Every user could have a last_message_seen, so you have to query "new" messages (message_id > last_message_seen) for your user. If you [X] close (or timeout), then your javascript can check new messages and so on...
The other idea is to have that last message seen number in the javascript environment, but in that case it will be reseted (recalculated) when you refresh/abandon the page, and if it's not on the DB your user can miss messages inserted between last page load and this refresh.
Or... it can be in the Session, so you don't miss any. When you logon, the number is reseted to some "normal" number, let's say: last message, or message after (now - 1h), or whatever...
You are keeping a login time for the user right? Like a last_login datetime?
So get all messages where date_created >= last_login. Display them, then update the last_login time to now().
I would use idea #1. I wouldn't use a bool-field to check whether the user has read the message, I'd use a datetime-field, with some default value. If field == default, unread. When read, set field NOW().
That way you know aproximately how fast your users read the message.
EDIT:
after your edit, I'd still use the same mechanism. The message needs a field to find out whether or not is read. If the users clicks the X (to close), update the db and mark the message as read.
If the admin posts a new message, this will popup.

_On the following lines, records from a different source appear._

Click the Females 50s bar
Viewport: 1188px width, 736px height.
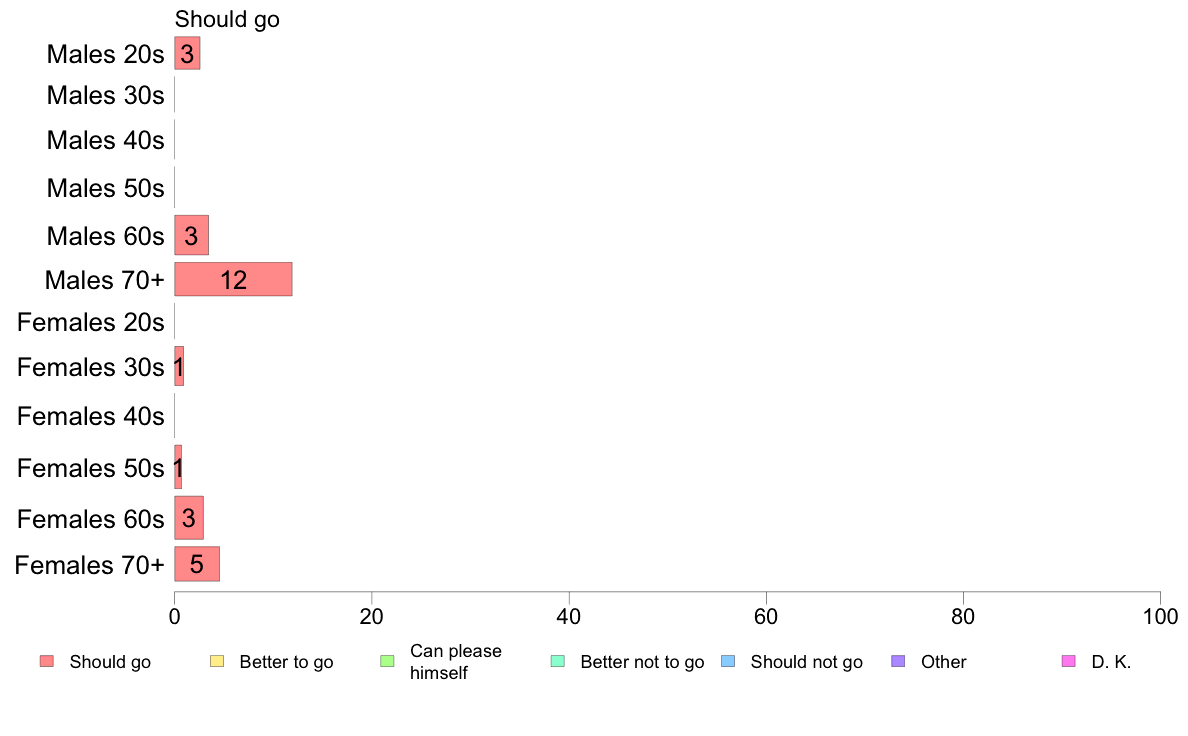click(x=178, y=467)
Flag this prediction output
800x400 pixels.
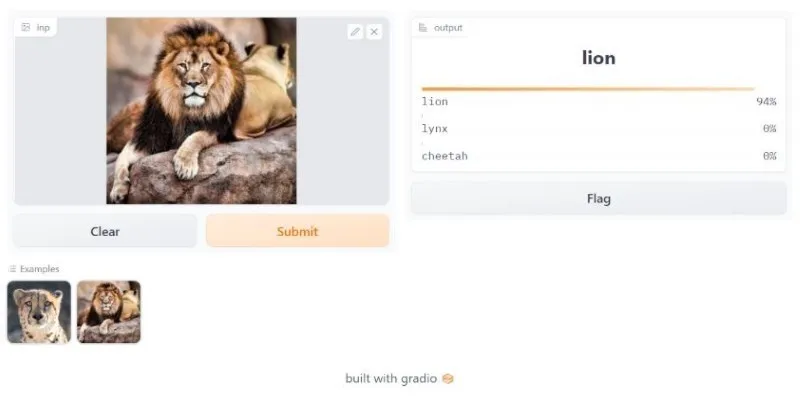pos(598,198)
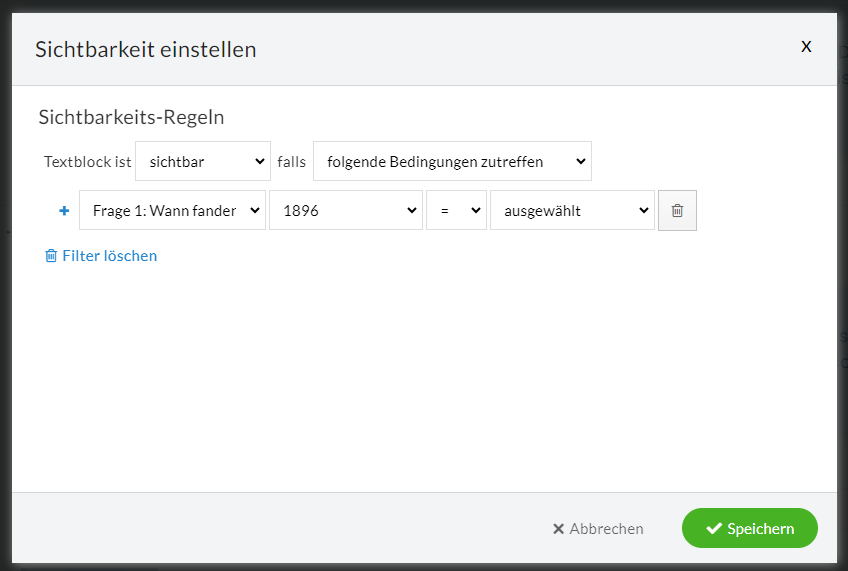Delete the Frage 1 condition row via trash button
This screenshot has height=571, width=848.
(x=677, y=210)
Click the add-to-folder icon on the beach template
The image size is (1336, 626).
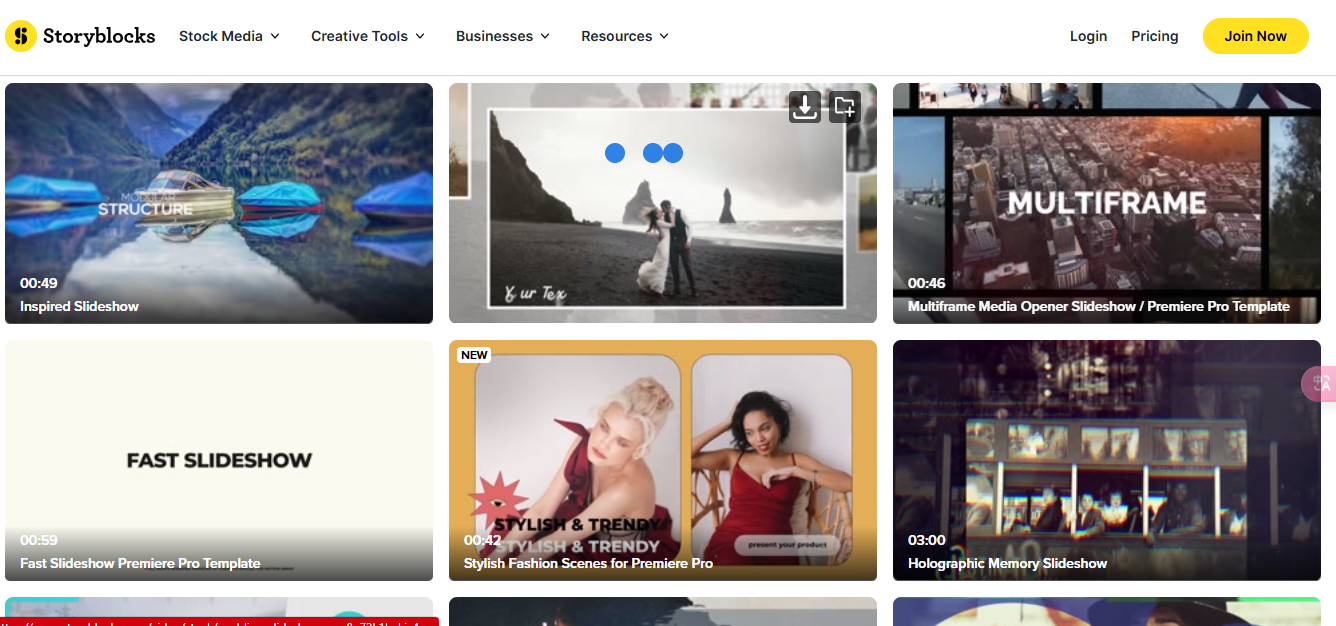tap(845, 107)
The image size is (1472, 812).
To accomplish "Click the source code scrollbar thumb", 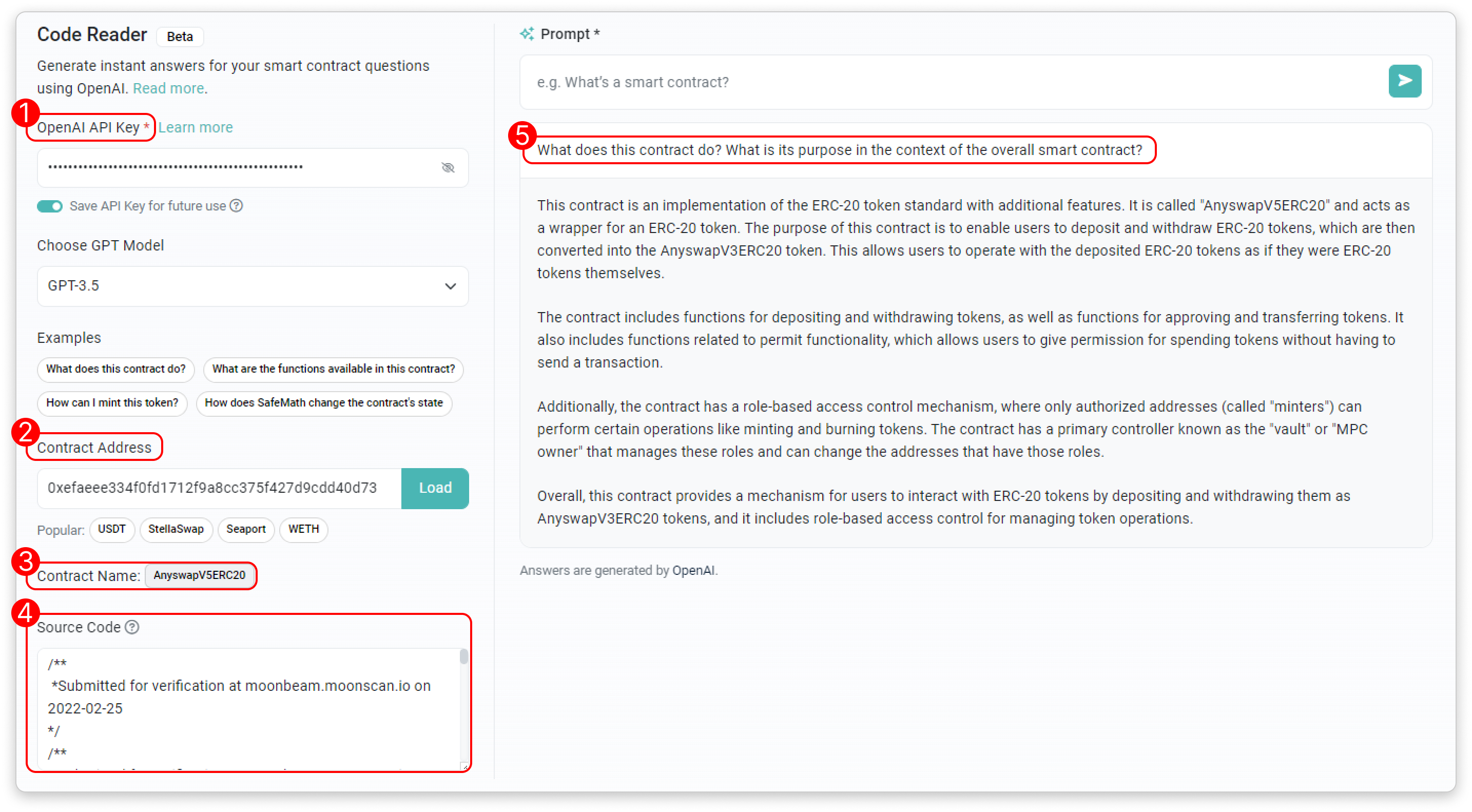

You also need a creation-datetime for your messahe, cause if a user did not close the previous message, and the admin posts a new one, only the latest message can be shown.
EDIT2:
In reply to this comment:
Even if a user missed am message, only
the newest should be shown. Maybe I am
misunderstaning but it sounds like you
are saying to basicly mark a message
read 100,000 times is 100,000 users
click the X and I think it should be
more on the user table, show or do not
show message box, not on an individual
basis
something is not locigal in your theory. You want to save the "show/don't show" as a setting, but you want to show the message anyway. How do you know when to overrule the usersetting and when not without remembering whether the system showed the message to the user?
Even if you want to just show it once, you'll need a field in the database (on message-level) to store whether the system showed the message to the user or not.
I'd recommend having a admin_message_queue table. It'll have a message body, a user ID, and a message ID. When you post a new admin message it'll add a record for every admin user to that table. Then when they log in you simply select all admin_message_queue rows where user ID = the logged in user.
To get rid of the message you'd just have the close button trigger an AJAX callback to a method on the server that takes the message ID. That method will delete from admin_message_queue where message ID = the one posted in and user ID = the user ID from the session. That way a user can't delete messages for someone else.
Doing it this way saves you from having to keep around rows of viewed messages. Why toggle a bit to hide it for someone? You'll end up keeping around lots of data that's no longer used.
Updated after question update:
Sorry I thought you were trying to show messages to just admins. You could keep this same logic for displaying the most recent message to all users, too. Simply have a table with a userID, message text. Whenever you post a message it will go through and overwrite the message text for all people that have records still existing (people who haven't hidden the message) and add rows for other people. When they hide the message delete that user's row.